In simple terms, a direct variation describes a relationship between two quantities where one quantity is always a constant multiple of the other quantity. This means if you multiply one quantity by a number, the other quantity is also multiplied by the same number. For example, if you double one quantity, the other quantity also doubles.

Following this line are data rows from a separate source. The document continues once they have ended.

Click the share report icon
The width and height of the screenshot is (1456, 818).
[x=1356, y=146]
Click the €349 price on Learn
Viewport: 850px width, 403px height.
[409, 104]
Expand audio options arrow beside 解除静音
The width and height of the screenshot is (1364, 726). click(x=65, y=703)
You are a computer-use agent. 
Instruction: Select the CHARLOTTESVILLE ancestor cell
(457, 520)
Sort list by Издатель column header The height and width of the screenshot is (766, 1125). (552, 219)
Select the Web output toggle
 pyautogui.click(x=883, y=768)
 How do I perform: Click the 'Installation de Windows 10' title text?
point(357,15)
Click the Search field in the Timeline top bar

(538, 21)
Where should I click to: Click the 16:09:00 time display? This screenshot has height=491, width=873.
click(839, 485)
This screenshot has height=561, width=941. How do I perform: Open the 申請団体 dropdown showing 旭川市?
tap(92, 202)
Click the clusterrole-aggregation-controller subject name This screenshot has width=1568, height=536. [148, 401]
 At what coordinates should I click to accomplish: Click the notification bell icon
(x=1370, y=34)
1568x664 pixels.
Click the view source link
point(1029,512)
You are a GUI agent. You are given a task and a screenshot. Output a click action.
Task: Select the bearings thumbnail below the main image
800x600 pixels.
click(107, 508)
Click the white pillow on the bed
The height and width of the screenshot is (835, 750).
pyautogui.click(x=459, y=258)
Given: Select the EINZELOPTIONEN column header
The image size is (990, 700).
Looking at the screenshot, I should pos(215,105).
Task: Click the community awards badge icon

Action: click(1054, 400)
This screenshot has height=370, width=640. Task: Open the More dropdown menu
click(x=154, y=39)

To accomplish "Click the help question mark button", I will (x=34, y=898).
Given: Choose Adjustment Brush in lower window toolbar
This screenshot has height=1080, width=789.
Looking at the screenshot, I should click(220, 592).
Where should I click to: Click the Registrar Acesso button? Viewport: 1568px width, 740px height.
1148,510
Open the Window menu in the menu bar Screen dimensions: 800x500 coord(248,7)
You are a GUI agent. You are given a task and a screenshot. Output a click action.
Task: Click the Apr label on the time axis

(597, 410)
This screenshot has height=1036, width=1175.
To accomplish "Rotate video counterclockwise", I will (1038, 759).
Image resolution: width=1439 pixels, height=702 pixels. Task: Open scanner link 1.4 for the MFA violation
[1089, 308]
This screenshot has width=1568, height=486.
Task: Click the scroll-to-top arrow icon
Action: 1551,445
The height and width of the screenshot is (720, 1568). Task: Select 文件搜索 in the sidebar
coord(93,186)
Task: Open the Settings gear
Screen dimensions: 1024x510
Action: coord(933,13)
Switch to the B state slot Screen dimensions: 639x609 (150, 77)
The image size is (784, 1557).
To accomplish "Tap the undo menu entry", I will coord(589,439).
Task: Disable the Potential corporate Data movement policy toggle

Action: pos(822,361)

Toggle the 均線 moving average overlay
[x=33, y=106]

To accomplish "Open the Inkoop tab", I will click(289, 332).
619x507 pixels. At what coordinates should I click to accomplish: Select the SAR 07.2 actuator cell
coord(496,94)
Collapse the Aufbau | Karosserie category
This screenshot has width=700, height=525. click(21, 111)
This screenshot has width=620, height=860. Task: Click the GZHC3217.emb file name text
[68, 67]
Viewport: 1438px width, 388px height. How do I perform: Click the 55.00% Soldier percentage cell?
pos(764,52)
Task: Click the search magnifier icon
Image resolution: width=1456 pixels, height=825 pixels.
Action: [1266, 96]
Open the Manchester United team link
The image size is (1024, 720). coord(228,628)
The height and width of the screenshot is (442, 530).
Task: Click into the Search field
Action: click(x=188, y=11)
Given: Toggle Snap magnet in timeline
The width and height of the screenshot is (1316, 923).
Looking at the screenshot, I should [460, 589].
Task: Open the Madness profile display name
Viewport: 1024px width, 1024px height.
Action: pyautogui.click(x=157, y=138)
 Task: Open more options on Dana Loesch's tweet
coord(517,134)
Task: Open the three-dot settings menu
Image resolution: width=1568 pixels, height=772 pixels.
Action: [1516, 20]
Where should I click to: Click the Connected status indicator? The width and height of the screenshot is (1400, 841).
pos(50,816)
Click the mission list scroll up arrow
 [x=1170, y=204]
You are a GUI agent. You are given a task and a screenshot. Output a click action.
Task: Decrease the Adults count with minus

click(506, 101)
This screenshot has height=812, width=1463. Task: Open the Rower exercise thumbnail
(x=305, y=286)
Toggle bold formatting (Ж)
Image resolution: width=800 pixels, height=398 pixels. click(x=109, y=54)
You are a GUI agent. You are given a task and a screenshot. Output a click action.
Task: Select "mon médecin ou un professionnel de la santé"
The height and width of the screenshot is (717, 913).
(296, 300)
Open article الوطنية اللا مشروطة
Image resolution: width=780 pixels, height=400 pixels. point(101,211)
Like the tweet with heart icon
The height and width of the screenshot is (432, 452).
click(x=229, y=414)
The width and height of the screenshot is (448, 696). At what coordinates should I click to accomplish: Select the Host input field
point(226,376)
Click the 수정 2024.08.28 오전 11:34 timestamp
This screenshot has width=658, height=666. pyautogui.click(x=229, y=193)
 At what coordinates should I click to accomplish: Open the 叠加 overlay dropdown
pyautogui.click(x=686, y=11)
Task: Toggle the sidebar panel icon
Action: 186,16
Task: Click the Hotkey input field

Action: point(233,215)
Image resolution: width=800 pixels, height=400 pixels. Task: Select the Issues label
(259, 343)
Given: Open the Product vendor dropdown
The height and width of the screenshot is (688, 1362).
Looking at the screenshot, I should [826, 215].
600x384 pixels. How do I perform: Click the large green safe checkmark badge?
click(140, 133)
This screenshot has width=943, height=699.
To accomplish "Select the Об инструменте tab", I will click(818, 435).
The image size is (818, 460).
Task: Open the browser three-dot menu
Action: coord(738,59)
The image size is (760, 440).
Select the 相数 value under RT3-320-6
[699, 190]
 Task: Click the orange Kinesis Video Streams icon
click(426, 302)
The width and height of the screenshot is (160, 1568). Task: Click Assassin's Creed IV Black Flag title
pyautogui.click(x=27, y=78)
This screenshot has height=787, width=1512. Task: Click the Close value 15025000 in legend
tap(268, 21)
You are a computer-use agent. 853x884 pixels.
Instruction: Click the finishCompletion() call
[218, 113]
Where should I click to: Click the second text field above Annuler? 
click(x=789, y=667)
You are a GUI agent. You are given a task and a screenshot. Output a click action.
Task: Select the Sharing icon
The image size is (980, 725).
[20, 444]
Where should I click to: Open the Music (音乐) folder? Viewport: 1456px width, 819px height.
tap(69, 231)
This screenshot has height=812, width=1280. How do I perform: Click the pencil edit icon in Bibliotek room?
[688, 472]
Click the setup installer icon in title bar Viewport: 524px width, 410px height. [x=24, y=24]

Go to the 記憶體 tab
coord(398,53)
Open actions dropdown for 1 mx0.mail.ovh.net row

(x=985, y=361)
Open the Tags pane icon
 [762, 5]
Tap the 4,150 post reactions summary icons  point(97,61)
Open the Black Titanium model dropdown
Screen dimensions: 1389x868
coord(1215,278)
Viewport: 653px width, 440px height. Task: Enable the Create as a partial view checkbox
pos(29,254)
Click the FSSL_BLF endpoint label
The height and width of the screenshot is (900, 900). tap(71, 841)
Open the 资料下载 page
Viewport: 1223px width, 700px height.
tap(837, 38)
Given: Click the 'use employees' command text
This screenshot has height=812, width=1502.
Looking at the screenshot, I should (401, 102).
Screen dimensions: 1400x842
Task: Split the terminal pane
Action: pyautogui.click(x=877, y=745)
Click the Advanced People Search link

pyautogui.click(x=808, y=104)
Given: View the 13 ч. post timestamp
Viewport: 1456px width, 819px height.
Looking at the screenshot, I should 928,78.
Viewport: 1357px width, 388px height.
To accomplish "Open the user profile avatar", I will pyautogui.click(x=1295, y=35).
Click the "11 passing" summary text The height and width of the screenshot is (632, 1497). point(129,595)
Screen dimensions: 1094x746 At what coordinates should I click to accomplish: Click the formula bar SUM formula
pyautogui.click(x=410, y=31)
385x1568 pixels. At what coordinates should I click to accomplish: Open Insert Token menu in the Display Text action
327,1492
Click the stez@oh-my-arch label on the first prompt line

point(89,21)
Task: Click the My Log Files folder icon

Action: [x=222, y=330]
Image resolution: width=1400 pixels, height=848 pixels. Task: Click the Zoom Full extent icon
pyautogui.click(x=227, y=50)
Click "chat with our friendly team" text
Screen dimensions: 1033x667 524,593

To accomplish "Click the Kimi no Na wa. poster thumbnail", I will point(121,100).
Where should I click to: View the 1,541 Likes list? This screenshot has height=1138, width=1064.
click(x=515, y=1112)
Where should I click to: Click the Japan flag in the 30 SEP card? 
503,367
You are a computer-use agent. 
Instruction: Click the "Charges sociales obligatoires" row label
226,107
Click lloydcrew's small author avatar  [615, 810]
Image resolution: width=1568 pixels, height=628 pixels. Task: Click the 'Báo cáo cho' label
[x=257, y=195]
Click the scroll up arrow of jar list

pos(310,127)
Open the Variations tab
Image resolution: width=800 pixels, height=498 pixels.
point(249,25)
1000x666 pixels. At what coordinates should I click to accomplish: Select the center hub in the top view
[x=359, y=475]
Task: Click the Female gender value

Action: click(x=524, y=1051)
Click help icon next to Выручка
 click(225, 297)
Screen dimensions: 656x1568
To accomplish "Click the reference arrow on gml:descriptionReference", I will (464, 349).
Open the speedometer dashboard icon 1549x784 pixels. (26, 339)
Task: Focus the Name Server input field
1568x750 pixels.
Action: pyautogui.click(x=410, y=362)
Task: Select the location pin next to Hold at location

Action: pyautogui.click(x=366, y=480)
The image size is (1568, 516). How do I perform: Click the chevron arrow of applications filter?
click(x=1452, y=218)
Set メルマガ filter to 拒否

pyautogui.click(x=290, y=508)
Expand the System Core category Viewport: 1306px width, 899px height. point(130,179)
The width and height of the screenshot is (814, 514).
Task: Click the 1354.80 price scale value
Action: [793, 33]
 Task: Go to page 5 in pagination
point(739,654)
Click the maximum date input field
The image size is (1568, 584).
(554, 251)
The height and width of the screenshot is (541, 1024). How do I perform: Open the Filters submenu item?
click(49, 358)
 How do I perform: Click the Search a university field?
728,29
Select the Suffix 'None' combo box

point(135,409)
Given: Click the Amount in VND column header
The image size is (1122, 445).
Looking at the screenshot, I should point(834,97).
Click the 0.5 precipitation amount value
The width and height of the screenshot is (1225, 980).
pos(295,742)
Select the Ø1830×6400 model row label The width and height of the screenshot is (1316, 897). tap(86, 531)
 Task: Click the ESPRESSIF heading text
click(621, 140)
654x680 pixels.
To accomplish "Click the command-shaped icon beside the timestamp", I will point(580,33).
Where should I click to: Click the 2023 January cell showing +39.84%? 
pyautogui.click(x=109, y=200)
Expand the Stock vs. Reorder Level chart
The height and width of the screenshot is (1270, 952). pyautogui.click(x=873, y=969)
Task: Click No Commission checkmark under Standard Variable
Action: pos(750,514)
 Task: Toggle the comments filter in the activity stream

**step2** Testing the relationship with examples

Let's choose some easy numbers for 'x' and see what 'y' becomes according to the relationship $$y = 4 \times x$$.
If we choose 'x' to be 1:
$$y = 4 \times 1 = 4$$
So, when x is 1, y is 4.
If we choose 'x' to be 2:
$$y = 4 \times 2 = 8$$
So, when x is 2, y is 8.
If we choose 'x' to be 3:
$$y = 4 \times 3 = 12$$
So, when x is 3, y is 12.

**step3** Observing the pattern

Now, let's look at the pairs of numbers we found: (x=1, y=4), (x=2, y=8), and (x=3, y=12).
We can see that for every pair, the value of 'y' is always 4 times the value of 'x'.
For the first pair: $$4 \div 1 = 4$$
For the second pair: $$8 \div 2 = 4$$
For the third pair: $$12 \div 3 = 4$$
The number that 'y' is multiplied by 'x' to get 'y' is always the same number, which is 4.

**step4** Conclusion

Since 'y' is always found by multiplying 'x' by a constant number (which is 4 in this case), the relationship $$y = 4x$$ is a direct variation.